Abstract
Recurrent Neural Networks (RNNs) are known for their ability to learn relationships within temporal sequences. Gated Recurrent Unit (GRU) networks have found use in challenging time-dependent applications such as Natural Language Processing (NLP), financial analysis and sensor fusion due to their capability to cope with the vanishing gradient problem. GRUs are also known to be more computationally efficient than their variant, the Long Short-Term Memory neural network (LSTM), due to their less complex structure and as such, are more suitable for applications requiring more efficient management of computational resources. Many of such applications require a stronger mapping of their features to further enhance the prediction accuracy.
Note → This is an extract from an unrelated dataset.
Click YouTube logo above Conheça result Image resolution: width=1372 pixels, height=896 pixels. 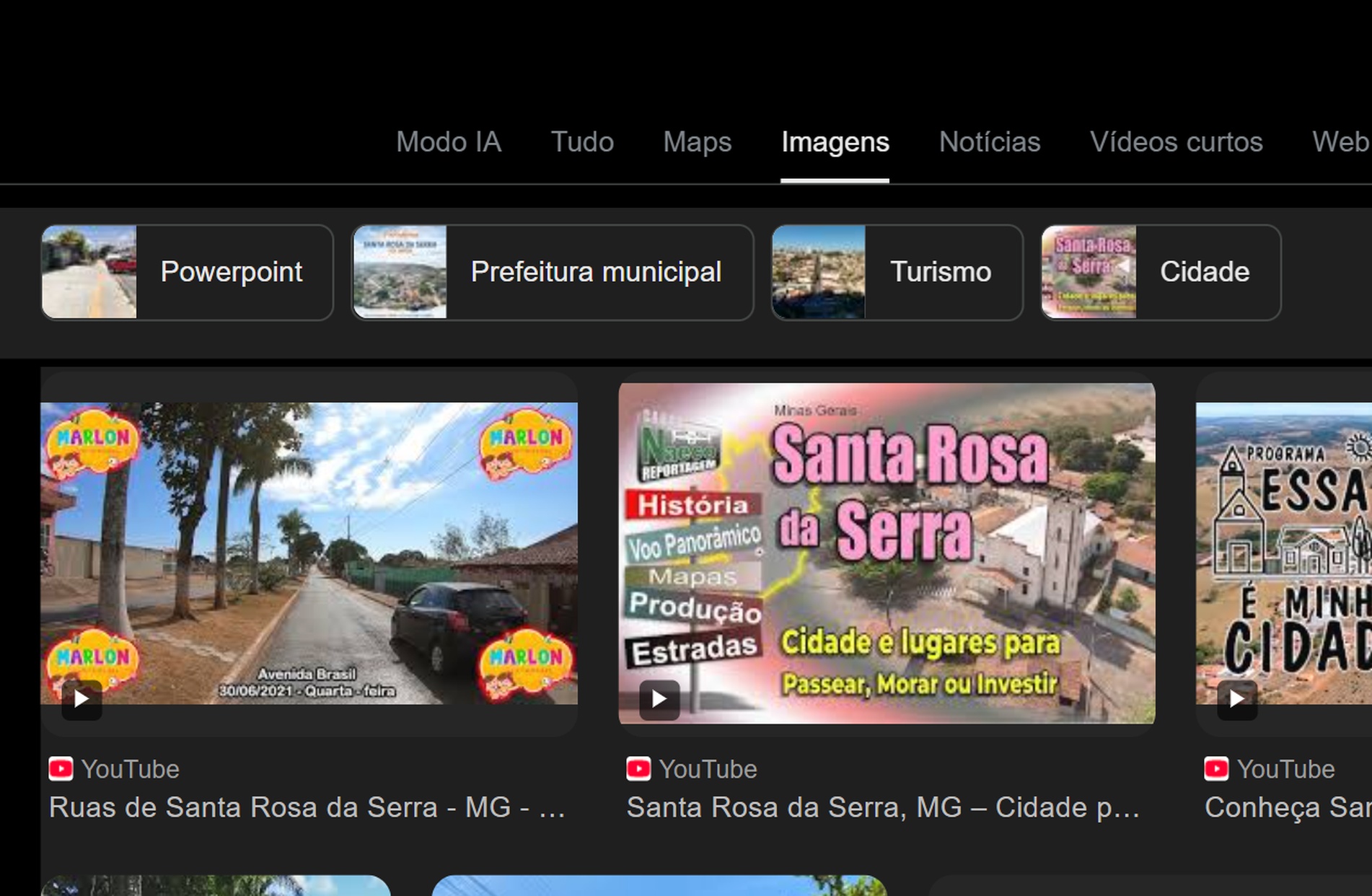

A novel Quaternion Gated Recurrent Unit (QGRU) is proposed in this paper, which leverages the internal and external dependencies within the quaternion algebra to map correlations within and across multidimensional features. The QGRU can be used to efficiently capture the inter- and intra-dependencies within multidimensional features unlike the GRU, which only captures the dependencies within the sequence. Furthermore, the performance of the proposed method is evaluated on a sensor fusion problem involving navigation in Global Navigation Satellite System (GNSS) deprived environments as well as a human activity recognition problem. The results obtained show that the QGRU produces competitive results with almost 3.7 times fewer parameters compared to the GRU. The QGRU code is available at https://github.com/onyekpeu/Quarternion-Gated-Recurrent-Unit.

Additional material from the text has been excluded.